To Samsung’s credit, there is a very cool power saving option that can deliver up to 24 hours of not doing anything when you have a very small amount of battery left.
This special mode can be switched on whenever you want, and will switch off mobile data and the pushing of information when the screen goes off, change the apps you can run, switch the colour screen to greyscale, and turn off wireless networking and Bluetooth.
Basically, this means you can still use your phone, but for less, with the net result being more battery life appearing out of nothing. Screenshots can’t even be captured here.
But hey, your phone will last longer when the battery really counts, so that’s good, and given how quickly life seems to be extinguished from the Galaxy S5, you might find yourself using this more often.
Mobile performance, at least, will have you cheering, and not just because the Category 4 LTE speeds are decent across the board. Our tests yielded results between 25 and 80Mbps down, and that was with Telstra’s Category 3 LTE network.
Those of you with access to a Category 4 could see speeds over the 100 mark, and that’s pretty bloody good if you ask us.
There are also the little things, and these are really the bits that make the Galaxy S5 special, as otherwise it would just be another phone with another Snapdragon processor.
For instance, there’s an emphasis on security in this handset, with Samsung including a fingerprint scanner, similar to what Apple did with the iPhone 5S.

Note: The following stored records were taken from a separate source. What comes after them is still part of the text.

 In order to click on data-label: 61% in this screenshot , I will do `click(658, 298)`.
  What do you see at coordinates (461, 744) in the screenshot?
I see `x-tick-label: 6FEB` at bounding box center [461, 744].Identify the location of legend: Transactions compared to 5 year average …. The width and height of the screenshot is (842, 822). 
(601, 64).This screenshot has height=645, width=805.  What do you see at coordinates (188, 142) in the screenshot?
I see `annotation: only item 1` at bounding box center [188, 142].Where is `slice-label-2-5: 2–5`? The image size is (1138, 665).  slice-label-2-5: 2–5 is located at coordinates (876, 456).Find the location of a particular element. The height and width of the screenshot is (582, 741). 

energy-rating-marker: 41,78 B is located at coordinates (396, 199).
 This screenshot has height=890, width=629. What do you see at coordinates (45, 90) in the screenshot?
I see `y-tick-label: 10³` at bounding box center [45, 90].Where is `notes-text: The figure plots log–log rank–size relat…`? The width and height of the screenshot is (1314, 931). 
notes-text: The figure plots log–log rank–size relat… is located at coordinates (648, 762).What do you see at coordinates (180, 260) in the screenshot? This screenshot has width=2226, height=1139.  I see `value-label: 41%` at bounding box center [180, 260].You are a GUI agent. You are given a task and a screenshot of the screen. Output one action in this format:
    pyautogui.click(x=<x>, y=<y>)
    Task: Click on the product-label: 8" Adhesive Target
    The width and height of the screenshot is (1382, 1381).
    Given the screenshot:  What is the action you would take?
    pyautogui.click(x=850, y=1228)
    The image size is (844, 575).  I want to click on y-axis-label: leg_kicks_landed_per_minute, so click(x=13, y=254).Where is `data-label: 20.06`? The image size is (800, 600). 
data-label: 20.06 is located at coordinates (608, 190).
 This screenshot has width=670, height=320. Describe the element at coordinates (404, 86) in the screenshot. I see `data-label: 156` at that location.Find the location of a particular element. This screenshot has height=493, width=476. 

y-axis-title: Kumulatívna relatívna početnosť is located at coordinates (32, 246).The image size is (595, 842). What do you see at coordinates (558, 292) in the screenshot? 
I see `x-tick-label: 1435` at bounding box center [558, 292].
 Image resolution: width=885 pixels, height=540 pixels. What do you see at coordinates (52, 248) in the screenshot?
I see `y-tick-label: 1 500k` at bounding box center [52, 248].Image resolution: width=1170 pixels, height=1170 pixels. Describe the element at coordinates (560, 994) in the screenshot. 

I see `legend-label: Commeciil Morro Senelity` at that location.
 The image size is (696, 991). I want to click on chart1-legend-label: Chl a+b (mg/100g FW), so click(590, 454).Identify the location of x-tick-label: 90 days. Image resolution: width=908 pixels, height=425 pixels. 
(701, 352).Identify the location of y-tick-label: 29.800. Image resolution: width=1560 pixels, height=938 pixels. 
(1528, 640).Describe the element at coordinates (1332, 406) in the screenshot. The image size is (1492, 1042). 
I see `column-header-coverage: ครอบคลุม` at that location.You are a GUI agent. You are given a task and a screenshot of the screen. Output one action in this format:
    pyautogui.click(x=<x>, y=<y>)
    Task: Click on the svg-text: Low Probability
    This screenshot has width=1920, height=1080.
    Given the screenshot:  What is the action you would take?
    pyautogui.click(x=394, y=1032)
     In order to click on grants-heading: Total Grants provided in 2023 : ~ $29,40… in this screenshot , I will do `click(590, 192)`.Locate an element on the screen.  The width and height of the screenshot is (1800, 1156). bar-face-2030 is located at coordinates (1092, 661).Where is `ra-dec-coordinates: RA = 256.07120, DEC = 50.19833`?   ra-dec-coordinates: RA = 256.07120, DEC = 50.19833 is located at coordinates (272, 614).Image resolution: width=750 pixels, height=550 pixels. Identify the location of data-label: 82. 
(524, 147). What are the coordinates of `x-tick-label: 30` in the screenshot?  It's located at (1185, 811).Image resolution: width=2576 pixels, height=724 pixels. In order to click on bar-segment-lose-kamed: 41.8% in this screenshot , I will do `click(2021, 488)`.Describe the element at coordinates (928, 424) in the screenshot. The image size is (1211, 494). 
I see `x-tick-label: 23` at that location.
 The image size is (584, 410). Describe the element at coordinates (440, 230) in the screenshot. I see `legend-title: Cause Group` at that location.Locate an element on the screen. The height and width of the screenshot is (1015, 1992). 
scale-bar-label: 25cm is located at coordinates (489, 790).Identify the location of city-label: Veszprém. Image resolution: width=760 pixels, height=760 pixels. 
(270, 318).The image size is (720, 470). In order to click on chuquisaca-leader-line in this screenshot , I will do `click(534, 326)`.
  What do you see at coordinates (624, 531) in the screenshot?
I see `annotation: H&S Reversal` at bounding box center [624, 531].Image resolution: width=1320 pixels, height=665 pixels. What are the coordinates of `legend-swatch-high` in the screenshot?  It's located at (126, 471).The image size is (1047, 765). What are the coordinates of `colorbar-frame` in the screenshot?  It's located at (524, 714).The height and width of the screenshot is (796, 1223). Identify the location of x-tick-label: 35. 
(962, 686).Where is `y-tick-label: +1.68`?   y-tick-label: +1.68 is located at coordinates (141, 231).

Like that handset, you can use the fingerprint scanner under the home button to unlock the phone, which means there’s a touch more security than just your regular password, though if the scanner doesn’t read your print properly, you’ll have to enter a several character password, and not just a simple PIN.
The technology is also being employed by PayPal on the S5, and really this just serves as another way of bypassing security with an easier and harder to break security solution. Sure, you could type in your PayPal password or PIN code, but why do that when you can just swipe a finger?
Samsung’s use of the fingerprint technology can store up to three fingers, and it does a decent job of reading — much better than the biometrics used on the HTC One Max, that’s for sure — but it can fail, and we found that it would miss your finger about 50 percent of the time. It’s also next to impossible to swipe with the hand your holding the phone in, so don’t even try. We can only imagine the length of digits you’d need to make this happen, and it never worked in our tests.
But the fingerprint security is just one side of the security, and in the Australian Galaxy S5 handsets, locals will be able to connect to their banks and use their phone as a PayWave device, so you won’t even need a credit card. We didn’t get to test this feature, and our bank doesn’t yet support this, with only Commonwealth Bank and Westpac signed up for this as far as we had heard, but because of the security technologies Australian banks use, you can only get this with an Australian Galaxy S5 model, so if this is an important feature for you, don’t even consider buying a phone from out of this country.